This is a good argument for requiring the decision at this time. While I would prefer that there was an option just post-natal, perhaps the only option there would be for the guy to change his mind and take on parental rights if he had previously rejected him.

Yeah, that's possible. Of course, that means that he has to start paying child support.

OTOH, I think you want to avoid letting this happen indefinately. You don't want someone showing up at age 10 and claiming they are now ready to be a father (perhaps you could make it so that they have to pay retroactive child support if they do that; IOW if the father wants paternal rights, he is required to pay the 18 years of child support, regardless of when he starts)

So add the addendum that if she decides to have the child, he is allowed to regain his paternal rights by agreeing to full child support, regardless of his initial indication.

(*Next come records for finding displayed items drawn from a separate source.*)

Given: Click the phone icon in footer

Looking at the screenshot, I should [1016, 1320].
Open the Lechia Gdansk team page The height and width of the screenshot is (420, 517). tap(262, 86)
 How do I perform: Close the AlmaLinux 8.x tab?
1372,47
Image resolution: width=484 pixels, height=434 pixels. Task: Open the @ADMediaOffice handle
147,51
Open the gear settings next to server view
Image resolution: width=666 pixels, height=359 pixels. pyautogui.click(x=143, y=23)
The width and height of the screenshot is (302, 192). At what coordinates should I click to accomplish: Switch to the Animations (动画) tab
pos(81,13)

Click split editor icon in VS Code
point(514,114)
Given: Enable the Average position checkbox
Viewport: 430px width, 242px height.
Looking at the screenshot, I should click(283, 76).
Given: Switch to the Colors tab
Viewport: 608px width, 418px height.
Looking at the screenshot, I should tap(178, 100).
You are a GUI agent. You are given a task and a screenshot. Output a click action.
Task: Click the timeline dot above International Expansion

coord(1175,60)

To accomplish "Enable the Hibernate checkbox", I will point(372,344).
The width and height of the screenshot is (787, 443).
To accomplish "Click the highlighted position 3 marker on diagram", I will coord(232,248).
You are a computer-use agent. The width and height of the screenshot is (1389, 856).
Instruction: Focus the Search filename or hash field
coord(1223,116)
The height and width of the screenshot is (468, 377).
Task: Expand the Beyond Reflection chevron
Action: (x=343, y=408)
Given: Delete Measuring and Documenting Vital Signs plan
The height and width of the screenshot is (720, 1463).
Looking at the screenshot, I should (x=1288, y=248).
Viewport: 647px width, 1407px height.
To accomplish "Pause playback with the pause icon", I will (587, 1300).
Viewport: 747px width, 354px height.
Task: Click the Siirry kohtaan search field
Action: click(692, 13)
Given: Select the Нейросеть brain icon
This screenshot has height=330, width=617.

Actually, another aspect I usually include is that if he refuses to pay child support, he is still responsible for 1/2 the cost of an abortion, regardless of what she decides. He can't get off completely free (although it's not a great cost, granted).
 
Its not about moms rights its about the child. He deserves to have a mom n dad.

Child support is for the child not the mother. If dad has custody of the kid then mom has to pay him. If granma has the kid, then both mom and dad should pay her support.

Under your plan do you know who would end up paying??

If the woman can't afford the kid on her own, then she shouldn't have it.
 
Yeah, that's possible. Of course, that means that he has to start paying child support.
Or literally taking in the child, if the mom wants to give up the child to adoption.
OTOH, I think you want to avoid letting this happen indefinately. You don't want someone showing up at age 10 and claiming they are now ready to be a father (perhaps you could make it so that they have to pay retroactive child support if they do that; IOW if the father wants paternal rights, he is required to pay the 18 years of child support, regardless of when he starts)
No, ONLY when the mom has the initial right to decide if she wishes to give up the child for adoption. Once it's adopted, it's adopted. End of discussion. I would require a check-off for the father to allow it to happen, with his option being taking responsibility himself if he does not allow it.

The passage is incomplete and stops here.